Subclassing Path is quite different from subclassing Canvas. For the situation subscribe, I would definitely favor subclassing a Shape node (or Region) as opposed to a Canvas. Using Nodes, you automatically have a really rich UI rendering and event model, bindable property set and and painting framework which you won't get with a Canvas. If you don't use Nodes, you will likely end up trying to re-create and build some parts of the Node functionality in some sub-standard way. Canvas is great for things like porting 2D games or graphing engines from other frameworks or building things that are pixel manipulators like a particle system, but otherwise avoid it.
Consider using a Layout Pane for your control skin, e.g. a StackPane or something like that. The layout panes are containers, so you can place stuff inside them and use aggregation and composition to build up more complex controls. Layout panes can also help with laying out your nodes.
Anything which subclasses a region like a Pane can be styled via CSS into arbitrary shapes and colors. This is actually how the in-built checkbox (and other controls) in JavaFX work. The checkbox is a stack of two regions, one the box and the other the check. Both are styled in CSS - search for .check-box in the modena.css stylesheet for JavaFX. Note how -fx-shape
is used to get the tick shape by specifying an svg path (which you can create in an svg editor such as inkscape). Also note how background layering is used to get things like focus rings. The advantage of using CSS for style is that you can stylistically change your controls without touching your Java code.
so using SkinBase and BehaviourBase is not an option
Even though you have decided to not use these base classes (which I think is an OK decision even if you are targeting only Java 8+), I think it is worthwhile studying the design of the controls in JavaFX source. Study button or checkbox, so you can see how the experts do these kind of things. Also note that such implementations may be overkill for your application because you aren't building a reusable control library. You just need something which will work well and simply within the confines of your application (this is the reason I don't necessarily recommend extending SkinBase for all applications).
As a minimum read up on Controls on the open-jfx wiki.

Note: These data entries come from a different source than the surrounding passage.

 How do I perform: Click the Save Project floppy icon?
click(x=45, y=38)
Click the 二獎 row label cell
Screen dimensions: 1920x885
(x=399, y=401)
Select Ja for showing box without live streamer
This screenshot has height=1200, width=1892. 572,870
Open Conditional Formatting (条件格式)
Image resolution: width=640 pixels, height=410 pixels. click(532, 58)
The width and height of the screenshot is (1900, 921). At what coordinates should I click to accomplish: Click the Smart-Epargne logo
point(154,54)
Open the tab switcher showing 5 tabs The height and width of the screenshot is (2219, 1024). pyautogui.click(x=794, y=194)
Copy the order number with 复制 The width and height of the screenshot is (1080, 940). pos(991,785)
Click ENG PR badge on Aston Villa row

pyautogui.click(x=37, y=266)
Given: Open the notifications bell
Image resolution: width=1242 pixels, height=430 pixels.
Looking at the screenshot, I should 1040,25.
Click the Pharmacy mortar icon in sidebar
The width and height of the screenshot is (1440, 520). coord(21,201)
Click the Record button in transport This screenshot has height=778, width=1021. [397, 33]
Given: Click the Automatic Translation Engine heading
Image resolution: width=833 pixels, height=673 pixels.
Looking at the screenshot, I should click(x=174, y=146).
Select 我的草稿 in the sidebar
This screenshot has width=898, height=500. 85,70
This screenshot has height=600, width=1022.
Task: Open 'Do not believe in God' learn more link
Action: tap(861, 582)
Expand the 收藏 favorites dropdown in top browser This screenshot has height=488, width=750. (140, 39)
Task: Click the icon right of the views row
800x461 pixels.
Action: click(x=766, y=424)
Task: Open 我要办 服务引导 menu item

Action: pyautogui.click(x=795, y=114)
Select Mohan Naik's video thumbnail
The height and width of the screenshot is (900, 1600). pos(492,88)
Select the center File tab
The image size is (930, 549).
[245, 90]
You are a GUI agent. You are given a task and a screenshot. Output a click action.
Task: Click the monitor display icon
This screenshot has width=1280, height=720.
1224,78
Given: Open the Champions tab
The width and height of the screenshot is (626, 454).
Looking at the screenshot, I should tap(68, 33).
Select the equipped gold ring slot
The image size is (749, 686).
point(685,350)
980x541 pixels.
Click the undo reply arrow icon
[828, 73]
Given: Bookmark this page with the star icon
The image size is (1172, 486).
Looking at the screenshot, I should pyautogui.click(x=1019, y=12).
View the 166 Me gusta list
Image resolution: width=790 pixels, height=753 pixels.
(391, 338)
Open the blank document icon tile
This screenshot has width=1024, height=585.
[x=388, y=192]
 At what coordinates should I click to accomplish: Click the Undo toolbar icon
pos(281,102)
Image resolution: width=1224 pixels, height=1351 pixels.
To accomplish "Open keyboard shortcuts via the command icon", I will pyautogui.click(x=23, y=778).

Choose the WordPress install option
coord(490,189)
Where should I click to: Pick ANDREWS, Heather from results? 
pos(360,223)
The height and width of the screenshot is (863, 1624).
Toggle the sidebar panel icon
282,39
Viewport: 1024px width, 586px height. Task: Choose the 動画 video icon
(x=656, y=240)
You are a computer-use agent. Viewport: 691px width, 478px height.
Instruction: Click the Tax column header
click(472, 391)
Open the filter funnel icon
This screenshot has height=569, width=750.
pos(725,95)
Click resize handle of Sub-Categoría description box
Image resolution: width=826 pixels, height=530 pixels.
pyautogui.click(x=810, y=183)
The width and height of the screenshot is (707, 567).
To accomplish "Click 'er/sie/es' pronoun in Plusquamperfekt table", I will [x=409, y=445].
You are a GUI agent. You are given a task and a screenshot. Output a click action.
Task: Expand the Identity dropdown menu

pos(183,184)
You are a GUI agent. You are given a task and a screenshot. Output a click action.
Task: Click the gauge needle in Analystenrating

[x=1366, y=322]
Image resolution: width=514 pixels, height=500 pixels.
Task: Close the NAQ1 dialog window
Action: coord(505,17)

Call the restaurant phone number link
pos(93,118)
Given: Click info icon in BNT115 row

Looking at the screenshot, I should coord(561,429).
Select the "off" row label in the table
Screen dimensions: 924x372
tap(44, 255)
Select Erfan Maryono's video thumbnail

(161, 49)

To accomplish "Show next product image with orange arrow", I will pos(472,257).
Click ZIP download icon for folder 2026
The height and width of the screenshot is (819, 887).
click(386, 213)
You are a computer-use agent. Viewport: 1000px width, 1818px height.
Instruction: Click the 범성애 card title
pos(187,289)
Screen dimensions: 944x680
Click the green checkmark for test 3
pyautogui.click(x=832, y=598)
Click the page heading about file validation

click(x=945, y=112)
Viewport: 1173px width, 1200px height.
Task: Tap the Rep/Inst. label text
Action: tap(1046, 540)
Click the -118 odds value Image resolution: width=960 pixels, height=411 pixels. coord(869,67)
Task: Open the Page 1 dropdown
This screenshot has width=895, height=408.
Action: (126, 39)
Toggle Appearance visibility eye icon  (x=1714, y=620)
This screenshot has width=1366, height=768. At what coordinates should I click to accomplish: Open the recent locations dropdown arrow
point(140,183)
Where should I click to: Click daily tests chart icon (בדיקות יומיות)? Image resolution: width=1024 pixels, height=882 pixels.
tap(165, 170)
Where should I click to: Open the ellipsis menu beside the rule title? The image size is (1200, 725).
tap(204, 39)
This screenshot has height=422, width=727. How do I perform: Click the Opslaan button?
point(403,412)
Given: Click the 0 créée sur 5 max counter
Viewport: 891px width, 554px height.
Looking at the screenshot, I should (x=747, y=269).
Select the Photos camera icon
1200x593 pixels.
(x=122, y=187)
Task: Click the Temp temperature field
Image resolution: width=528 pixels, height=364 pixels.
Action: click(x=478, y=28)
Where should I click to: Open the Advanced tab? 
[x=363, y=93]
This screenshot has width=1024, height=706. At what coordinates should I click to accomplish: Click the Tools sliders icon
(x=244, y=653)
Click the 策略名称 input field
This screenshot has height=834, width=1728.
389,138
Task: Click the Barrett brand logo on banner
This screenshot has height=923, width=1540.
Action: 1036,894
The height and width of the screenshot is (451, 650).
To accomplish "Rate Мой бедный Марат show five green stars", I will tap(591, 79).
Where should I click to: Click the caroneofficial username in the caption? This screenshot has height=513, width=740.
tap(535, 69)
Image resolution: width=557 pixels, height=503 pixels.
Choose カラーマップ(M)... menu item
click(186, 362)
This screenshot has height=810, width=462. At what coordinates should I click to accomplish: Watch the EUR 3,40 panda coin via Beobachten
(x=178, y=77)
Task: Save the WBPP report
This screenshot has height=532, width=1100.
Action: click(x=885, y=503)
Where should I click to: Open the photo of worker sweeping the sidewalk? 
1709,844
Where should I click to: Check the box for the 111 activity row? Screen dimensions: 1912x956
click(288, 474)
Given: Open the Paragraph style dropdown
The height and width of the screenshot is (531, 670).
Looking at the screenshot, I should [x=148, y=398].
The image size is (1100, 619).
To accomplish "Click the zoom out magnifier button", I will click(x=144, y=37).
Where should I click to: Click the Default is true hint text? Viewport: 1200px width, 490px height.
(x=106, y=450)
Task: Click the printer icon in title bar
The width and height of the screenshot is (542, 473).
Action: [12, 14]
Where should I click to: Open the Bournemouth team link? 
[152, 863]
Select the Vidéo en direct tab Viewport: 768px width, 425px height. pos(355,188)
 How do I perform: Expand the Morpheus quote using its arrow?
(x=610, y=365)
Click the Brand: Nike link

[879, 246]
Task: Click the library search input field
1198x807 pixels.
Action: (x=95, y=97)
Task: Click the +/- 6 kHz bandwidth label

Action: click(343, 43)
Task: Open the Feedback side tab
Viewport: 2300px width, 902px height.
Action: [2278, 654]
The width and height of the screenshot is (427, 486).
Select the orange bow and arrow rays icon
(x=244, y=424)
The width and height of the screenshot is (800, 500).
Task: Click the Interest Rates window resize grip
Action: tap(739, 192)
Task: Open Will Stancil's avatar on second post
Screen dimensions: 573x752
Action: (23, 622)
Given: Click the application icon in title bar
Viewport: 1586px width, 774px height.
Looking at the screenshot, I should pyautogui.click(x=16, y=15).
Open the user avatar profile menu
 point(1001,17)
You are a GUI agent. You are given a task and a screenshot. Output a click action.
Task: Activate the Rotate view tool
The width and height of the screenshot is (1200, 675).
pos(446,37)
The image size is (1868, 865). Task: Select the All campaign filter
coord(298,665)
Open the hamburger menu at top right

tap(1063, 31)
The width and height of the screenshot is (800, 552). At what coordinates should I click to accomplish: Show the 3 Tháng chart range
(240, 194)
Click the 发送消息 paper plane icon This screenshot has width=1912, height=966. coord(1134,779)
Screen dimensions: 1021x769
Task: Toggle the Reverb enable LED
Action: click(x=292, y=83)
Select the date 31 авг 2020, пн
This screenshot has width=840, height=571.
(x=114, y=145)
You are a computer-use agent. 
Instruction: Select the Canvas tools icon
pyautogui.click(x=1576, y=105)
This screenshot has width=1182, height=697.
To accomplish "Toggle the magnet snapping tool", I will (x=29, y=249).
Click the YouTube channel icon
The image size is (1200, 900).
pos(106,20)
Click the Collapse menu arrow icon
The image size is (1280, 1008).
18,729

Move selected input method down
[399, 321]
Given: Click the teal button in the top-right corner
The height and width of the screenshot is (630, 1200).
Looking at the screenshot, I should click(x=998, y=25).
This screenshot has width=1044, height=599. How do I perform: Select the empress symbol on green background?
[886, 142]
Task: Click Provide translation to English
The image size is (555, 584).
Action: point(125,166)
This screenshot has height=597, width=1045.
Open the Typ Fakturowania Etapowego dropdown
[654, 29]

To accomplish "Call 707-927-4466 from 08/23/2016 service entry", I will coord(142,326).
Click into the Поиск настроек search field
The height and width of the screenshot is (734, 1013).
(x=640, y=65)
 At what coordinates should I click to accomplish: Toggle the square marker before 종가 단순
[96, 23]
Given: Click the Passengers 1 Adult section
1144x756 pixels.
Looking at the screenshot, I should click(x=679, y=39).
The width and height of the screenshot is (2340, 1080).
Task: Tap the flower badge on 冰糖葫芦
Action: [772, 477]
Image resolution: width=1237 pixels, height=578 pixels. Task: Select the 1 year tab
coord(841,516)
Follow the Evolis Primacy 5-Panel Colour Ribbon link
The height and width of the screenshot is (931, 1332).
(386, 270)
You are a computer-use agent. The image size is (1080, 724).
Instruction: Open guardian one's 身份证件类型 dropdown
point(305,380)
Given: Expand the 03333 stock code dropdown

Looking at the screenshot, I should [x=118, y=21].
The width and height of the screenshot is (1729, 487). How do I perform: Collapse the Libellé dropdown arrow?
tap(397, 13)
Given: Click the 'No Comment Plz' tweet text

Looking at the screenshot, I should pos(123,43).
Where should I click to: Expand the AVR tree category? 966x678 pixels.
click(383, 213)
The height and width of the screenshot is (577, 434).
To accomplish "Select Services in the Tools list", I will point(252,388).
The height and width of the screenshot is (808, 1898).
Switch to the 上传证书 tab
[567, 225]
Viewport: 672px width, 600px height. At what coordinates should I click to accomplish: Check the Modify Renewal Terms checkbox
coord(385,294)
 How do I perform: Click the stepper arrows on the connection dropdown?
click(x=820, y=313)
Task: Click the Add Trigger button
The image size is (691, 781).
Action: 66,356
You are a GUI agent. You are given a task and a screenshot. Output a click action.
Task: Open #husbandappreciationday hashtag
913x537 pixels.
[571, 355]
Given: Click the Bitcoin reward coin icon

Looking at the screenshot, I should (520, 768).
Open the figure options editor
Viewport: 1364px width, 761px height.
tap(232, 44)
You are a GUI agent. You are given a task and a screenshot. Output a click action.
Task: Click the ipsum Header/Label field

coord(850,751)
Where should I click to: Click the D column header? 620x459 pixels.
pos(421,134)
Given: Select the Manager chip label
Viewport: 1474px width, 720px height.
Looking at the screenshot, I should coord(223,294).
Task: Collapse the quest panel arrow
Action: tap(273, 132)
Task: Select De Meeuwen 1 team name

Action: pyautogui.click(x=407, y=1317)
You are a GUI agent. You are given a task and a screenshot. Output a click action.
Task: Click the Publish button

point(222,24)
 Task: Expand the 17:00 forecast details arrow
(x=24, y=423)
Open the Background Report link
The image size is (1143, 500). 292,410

It is required to use JDK 7
IMO, there is not much point in developing a new JavaFX application to target Java 7. There were many bug fixes for Java 8, plus new and useful features added. In general, Java 7 is a sub-optimal target platform for JavaFX applications. If you package your application as a self-contained application, then you can ship whatever Java platform you want with your application, so the target platform doesn't matter.
IMO deployment technologies such as WebStart or browser embedded applications (applets), which can make use of pre-installed java runtimes on a system, are legacy deployment modes which are best avoided for most applications.
Still, there might be a situation where you absolutely must have Java 7 due to some constraints outside your control, so I guess just evaluate carefully against your situation. If you have such constraints and must build on a stable, legacy UI toolkit which works with runtimes released years ago, you could always use Swing.